─── Extracted records

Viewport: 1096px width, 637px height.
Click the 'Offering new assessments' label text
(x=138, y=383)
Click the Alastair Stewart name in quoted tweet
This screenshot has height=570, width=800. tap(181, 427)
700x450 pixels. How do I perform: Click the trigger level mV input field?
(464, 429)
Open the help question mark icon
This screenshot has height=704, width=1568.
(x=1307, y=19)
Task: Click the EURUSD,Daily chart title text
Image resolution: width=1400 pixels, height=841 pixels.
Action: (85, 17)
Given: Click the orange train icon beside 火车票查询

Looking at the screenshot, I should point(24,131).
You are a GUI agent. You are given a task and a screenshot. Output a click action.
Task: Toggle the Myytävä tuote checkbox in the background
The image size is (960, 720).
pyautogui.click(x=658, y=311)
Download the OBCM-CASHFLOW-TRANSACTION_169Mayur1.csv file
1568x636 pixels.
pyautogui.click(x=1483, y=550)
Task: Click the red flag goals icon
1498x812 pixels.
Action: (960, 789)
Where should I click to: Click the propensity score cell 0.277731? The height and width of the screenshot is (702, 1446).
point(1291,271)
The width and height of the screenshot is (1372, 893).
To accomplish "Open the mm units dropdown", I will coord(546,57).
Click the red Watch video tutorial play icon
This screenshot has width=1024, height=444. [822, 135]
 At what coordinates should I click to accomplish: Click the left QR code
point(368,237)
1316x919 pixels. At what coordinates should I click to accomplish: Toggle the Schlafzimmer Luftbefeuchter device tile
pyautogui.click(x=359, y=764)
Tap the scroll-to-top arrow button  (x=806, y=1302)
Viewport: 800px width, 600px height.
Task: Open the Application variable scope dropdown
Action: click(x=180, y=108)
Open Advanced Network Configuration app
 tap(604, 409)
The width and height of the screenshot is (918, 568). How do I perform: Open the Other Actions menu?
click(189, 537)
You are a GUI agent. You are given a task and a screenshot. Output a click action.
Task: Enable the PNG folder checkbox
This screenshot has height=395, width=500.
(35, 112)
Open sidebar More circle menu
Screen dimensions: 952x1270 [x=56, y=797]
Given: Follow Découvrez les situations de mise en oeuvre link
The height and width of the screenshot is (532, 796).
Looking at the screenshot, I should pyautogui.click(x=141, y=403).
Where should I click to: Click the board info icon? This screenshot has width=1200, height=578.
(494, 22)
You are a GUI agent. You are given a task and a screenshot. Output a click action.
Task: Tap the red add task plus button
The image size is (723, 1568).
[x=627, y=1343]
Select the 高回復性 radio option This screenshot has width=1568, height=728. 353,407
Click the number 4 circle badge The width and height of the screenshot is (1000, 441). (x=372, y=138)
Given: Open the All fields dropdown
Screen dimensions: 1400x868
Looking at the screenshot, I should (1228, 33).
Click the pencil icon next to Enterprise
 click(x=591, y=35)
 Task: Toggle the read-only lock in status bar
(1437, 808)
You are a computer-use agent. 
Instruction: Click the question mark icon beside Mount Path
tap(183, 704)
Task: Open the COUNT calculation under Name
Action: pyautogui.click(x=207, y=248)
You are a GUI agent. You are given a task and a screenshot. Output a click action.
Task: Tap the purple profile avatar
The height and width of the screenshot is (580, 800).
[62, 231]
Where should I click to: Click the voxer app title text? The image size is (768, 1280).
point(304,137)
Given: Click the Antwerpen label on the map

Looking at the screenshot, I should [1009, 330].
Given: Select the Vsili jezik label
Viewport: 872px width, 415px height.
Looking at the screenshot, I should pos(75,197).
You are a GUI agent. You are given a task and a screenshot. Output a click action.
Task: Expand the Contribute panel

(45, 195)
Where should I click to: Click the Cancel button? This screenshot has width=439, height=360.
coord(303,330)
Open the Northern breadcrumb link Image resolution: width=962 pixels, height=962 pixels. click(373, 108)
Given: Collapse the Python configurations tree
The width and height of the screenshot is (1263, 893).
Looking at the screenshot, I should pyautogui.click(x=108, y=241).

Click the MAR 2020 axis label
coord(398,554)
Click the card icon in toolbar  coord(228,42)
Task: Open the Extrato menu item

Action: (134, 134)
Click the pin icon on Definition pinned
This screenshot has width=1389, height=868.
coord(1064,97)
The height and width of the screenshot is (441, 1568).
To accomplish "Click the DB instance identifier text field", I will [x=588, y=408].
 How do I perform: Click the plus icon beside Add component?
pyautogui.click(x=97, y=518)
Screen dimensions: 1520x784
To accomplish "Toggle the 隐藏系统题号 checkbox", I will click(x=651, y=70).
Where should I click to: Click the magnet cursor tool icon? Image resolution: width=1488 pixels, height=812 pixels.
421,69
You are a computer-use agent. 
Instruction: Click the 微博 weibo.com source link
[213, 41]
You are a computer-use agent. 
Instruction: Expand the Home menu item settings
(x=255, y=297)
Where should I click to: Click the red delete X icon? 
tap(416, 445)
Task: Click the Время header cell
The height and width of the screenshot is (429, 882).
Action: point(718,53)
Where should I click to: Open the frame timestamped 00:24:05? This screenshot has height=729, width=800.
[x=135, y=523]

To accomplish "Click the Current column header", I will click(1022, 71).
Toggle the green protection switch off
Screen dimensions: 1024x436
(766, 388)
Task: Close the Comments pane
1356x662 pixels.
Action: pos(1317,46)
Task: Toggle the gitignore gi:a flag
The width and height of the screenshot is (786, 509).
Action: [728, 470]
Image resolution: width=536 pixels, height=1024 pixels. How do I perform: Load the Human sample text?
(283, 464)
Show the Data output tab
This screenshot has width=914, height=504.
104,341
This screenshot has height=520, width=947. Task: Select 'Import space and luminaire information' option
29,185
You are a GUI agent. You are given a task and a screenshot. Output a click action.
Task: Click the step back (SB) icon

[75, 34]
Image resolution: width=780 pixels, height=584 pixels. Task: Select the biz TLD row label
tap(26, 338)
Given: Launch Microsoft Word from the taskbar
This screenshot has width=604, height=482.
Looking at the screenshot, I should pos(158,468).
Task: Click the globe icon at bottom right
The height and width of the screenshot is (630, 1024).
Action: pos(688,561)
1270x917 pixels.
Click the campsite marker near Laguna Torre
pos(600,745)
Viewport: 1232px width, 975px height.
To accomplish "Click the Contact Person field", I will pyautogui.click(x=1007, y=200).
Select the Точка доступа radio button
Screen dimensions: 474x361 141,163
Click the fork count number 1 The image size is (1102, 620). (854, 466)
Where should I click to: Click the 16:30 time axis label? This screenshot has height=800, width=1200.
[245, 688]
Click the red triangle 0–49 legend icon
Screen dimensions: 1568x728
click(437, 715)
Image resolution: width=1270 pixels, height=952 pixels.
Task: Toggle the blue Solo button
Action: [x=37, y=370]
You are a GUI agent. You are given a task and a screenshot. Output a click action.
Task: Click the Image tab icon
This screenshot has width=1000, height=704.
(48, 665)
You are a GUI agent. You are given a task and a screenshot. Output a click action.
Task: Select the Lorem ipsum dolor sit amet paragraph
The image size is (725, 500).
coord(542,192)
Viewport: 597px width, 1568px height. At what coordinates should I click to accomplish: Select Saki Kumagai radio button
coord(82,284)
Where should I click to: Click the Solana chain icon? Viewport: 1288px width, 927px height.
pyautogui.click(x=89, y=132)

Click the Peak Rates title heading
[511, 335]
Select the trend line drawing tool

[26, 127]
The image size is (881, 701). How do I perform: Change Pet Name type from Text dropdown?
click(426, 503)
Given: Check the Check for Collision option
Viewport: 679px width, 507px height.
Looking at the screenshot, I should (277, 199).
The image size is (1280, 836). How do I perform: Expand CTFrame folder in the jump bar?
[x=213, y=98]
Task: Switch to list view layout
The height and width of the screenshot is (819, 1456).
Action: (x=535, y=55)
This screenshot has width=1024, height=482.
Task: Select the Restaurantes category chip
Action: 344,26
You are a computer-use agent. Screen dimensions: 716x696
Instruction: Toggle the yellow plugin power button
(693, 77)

──────

## Challenge
Duplicate every one of the entries above line for line, with no changes.

## Final result
Viewport: 1096px width, 637px height.
Click the 'Offering new assessments' label text
(x=138, y=383)
Click the Alastair Stewart name in quoted tweet
This screenshot has height=570, width=800. tap(181, 427)
700x450 pixels. How do I perform: Click the trigger level mV input field?
(464, 429)
Open the help question mark icon
This screenshot has height=704, width=1568.
(x=1307, y=19)
Task: Click the EURUSD,Daily chart title text
Image resolution: width=1400 pixels, height=841 pixels.
Action: (85, 17)
Given: Click the orange train icon beside 火车票查询

Looking at the screenshot, I should point(24,131).
You are a GUI agent. You are given a task and a screenshot. Output a click action.
Task: Toggle the Myytävä tuote checkbox in the background
The image size is (960, 720).
pyautogui.click(x=658, y=311)
Download the OBCM-CASHFLOW-TRANSACTION_169Mayur1.csv file
1568x636 pixels.
pyautogui.click(x=1483, y=550)
Task: Click the red flag goals icon
1498x812 pixels.
Action: (960, 789)
Where should I click to: Click the propensity score cell 0.277731? The height and width of the screenshot is (702, 1446).
point(1291,271)
The width and height of the screenshot is (1372, 893).
To accomplish "Open the mm units dropdown", I will coord(546,57).
Click the red Watch video tutorial play icon
This screenshot has width=1024, height=444. [822, 135]
 At what coordinates should I click to accomplish: Click the left QR code
point(368,237)
1316x919 pixels. At what coordinates should I click to accomplish: Toggle the Schlafzimmer Luftbefeuchter device tile
pyautogui.click(x=359, y=764)
Tap the scroll-to-top arrow button  (x=806, y=1302)
Viewport: 800px width, 600px height.
Task: Open the Application variable scope dropdown
Action: click(x=180, y=108)
Open Advanced Network Configuration app
 tap(604, 409)
The width and height of the screenshot is (918, 568). How do I perform: Open the Other Actions menu?
click(189, 537)
You are a GUI agent. You are given a task and a screenshot. Output a click action.
Task: Enable the PNG folder checkbox
This screenshot has height=395, width=500.
(35, 112)
Open sidebar More circle menu
Screen dimensions: 952x1270 [x=56, y=797]
Given: Follow Découvrez les situations de mise en oeuvre link
The height and width of the screenshot is (532, 796).
Looking at the screenshot, I should pyautogui.click(x=141, y=403).
Where should I click to: Click the board info icon? This screenshot has width=1200, height=578.
(494, 22)
You are a GUI agent. You are given a task and a screenshot. Output a click action.
Task: Tap the red add task plus button
The image size is (723, 1568).
[x=627, y=1343]
Select the 高回復性 radio option This screenshot has width=1568, height=728. 353,407
Click the number 4 circle badge The width and height of the screenshot is (1000, 441). (x=372, y=138)
Given: Open the All fields dropdown
Screen dimensions: 1400x868
Looking at the screenshot, I should (1228, 33).
Click the pencil icon next to Enterprise
 click(x=591, y=35)
 Task: Toggle the read-only lock in status bar
(1437, 808)
You are a computer-use agent. 
Instruction: Click the question mark icon beside Mount Path
tap(183, 704)
Task: Open the COUNT calculation under Name
Action: pyautogui.click(x=207, y=248)
You are a GUI agent. You are given a task and a screenshot. Output a click action.
Task: Tap the purple profile avatar
The height and width of the screenshot is (580, 800).
[62, 231]
Where should I click to: Click the voxer app title text? The image size is (768, 1280).
point(304,137)
Given: Click the Antwerpen label on the map

Looking at the screenshot, I should [1009, 330].
Given: Select the Vsili jezik label
Viewport: 872px width, 415px height.
Looking at the screenshot, I should pos(75,197).
You are a GUI agent. You are given a task and a screenshot. Output a click action.
Task: Expand the Contribute panel

(45, 195)
Where should I click to: Click the Cancel button? This screenshot has width=439, height=360.
coord(303,330)
Open the Northern breadcrumb link Image resolution: width=962 pixels, height=962 pixels. click(373, 108)
Given: Collapse the Python configurations tree
The width and height of the screenshot is (1263, 893).
Looking at the screenshot, I should pyautogui.click(x=108, y=241).

Click the MAR 2020 axis label
coord(398,554)
Click the card icon in toolbar  coord(228,42)
Task: Open the Extrato menu item

Action: (134, 134)
Click the pin icon on Definition pinned
This screenshot has width=1389, height=868.
coord(1064,97)
The height and width of the screenshot is (441, 1568).
To accomplish "Click the DB instance identifier text field", I will [x=588, y=408].
 How do I perform: Click the plus icon beside Add component?
pyautogui.click(x=97, y=518)
Screen dimensions: 1520x784
To accomplish "Toggle the 隐藏系统题号 checkbox", I will click(x=651, y=70).
Where should I click to: Click the magnet cursor tool icon? Image resolution: width=1488 pixels, height=812 pixels.
421,69
You are a computer-use agent. 
Instruction: Click the 微博 weibo.com source link
[213, 41]
You are a computer-use agent. 
Instruction: Expand the Home menu item settings
(x=255, y=297)
Where should I click to: Click the red delete X icon? 
tap(416, 445)
Task: Click the Время header cell
The height and width of the screenshot is (429, 882).
Action: point(718,53)
Where should I click to: Open the frame timestamped 00:24:05? This screenshot has height=729, width=800.
[x=135, y=523]

To accomplish "Click the Current column header", I will click(1022, 71).
Toggle the green protection switch off
Screen dimensions: 1024x436
(766, 388)
Task: Close the Comments pane
1356x662 pixels.
Action: pos(1317,46)
Task: Toggle the gitignore gi:a flag
The width and height of the screenshot is (786, 509).
Action: [728, 470]
Image resolution: width=536 pixels, height=1024 pixels. How do I perform: Load the Human sample text?
(283, 464)
Show the Data output tab
This screenshot has width=914, height=504.
104,341
This screenshot has height=520, width=947. Task: Select 'Import space and luminaire information' option
29,185
You are a GUI agent. You are given a task and a screenshot. Output a click action.
Task: Click the step back (SB) icon

[75, 34]
Image resolution: width=780 pixels, height=584 pixels. Task: Select the biz TLD row label
tap(26, 338)
Given: Launch Microsoft Word from the taskbar
This screenshot has width=604, height=482.
Looking at the screenshot, I should pos(158,468).
Task: Click the globe icon at bottom right
The height and width of the screenshot is (630, 1024).
Action: pos(688,561)
1270x917 pixels.
Click the campsite marker near Laguna Torre
pos(600,745)
Viewport: 1232px width, 975px height.
To accomplish "Click the Contact Person field", I will pyautogui.click(x=1007, y=200).
Select the Точка доступа radio button
Screen dimensions: 474x361 141,163
Click the fork count number 1 The image size is (1102, 620). (854, 466)
Where should I click to: Click the 16:30 time axis label? This screenshot has height=800, width=1200.
[245, 688]
Click the red triangle 0–49 legend icon
Screen dimensions: 1568x728
click(437, 715)
Image resolution: width=1270 pixels, height=952 pixels.
Task: Toggle the blue Solo button
Action: [x=37, y=370]
You are a GUI agent. You are given a task and a screenshot. Output a click action.
Task: Click the Image tab icon
This screenshot has width=1000, height=704.
(48, 665)
You are a GUI agent. You are given a task and a screenshot. Output a click action.
Task: Select the Lorem ipsum dolor sit amet paragraph
The image size is (725, 500).
coord(542,192)
Viewport: 597px width, 1568px height. At what coordinates should I click to accomplish: Select Saki Kumagai radio button
coord(82,284)
Where should I click to: Click the Solana chain icon? Viewport: 1288px width, 927px height.
pyautogui.click(x=89, y=132)

Click the Peak Rates title heading
[511, 335]
Select the trend line drawing tool

[26, 127]
The image size is (881, 701). How do I perform: Change Pet Name type from Text dropdown?
click(426, 503)
Given: Check the Check for Collision option
Viewport: 679px width, 507px height.
Looking at the screenshot, I should (277, 199).
The image size is (1280, 836). How do I perform: Expand CTFrame folder in the jump bar?
[x=213, y=98]
Task: Switch to list view layout
The height and width of the screenshot is (819, 1456).
Action: (x=535, y=55)
This screenshot has width=1024, height=482.
Task: Select the Restaurantes category chip
Action: 344,26
You are a computer-use agent. Screen dimensions: 716x696
Instruction: Toggle the yellow plugin power button
(693, 77)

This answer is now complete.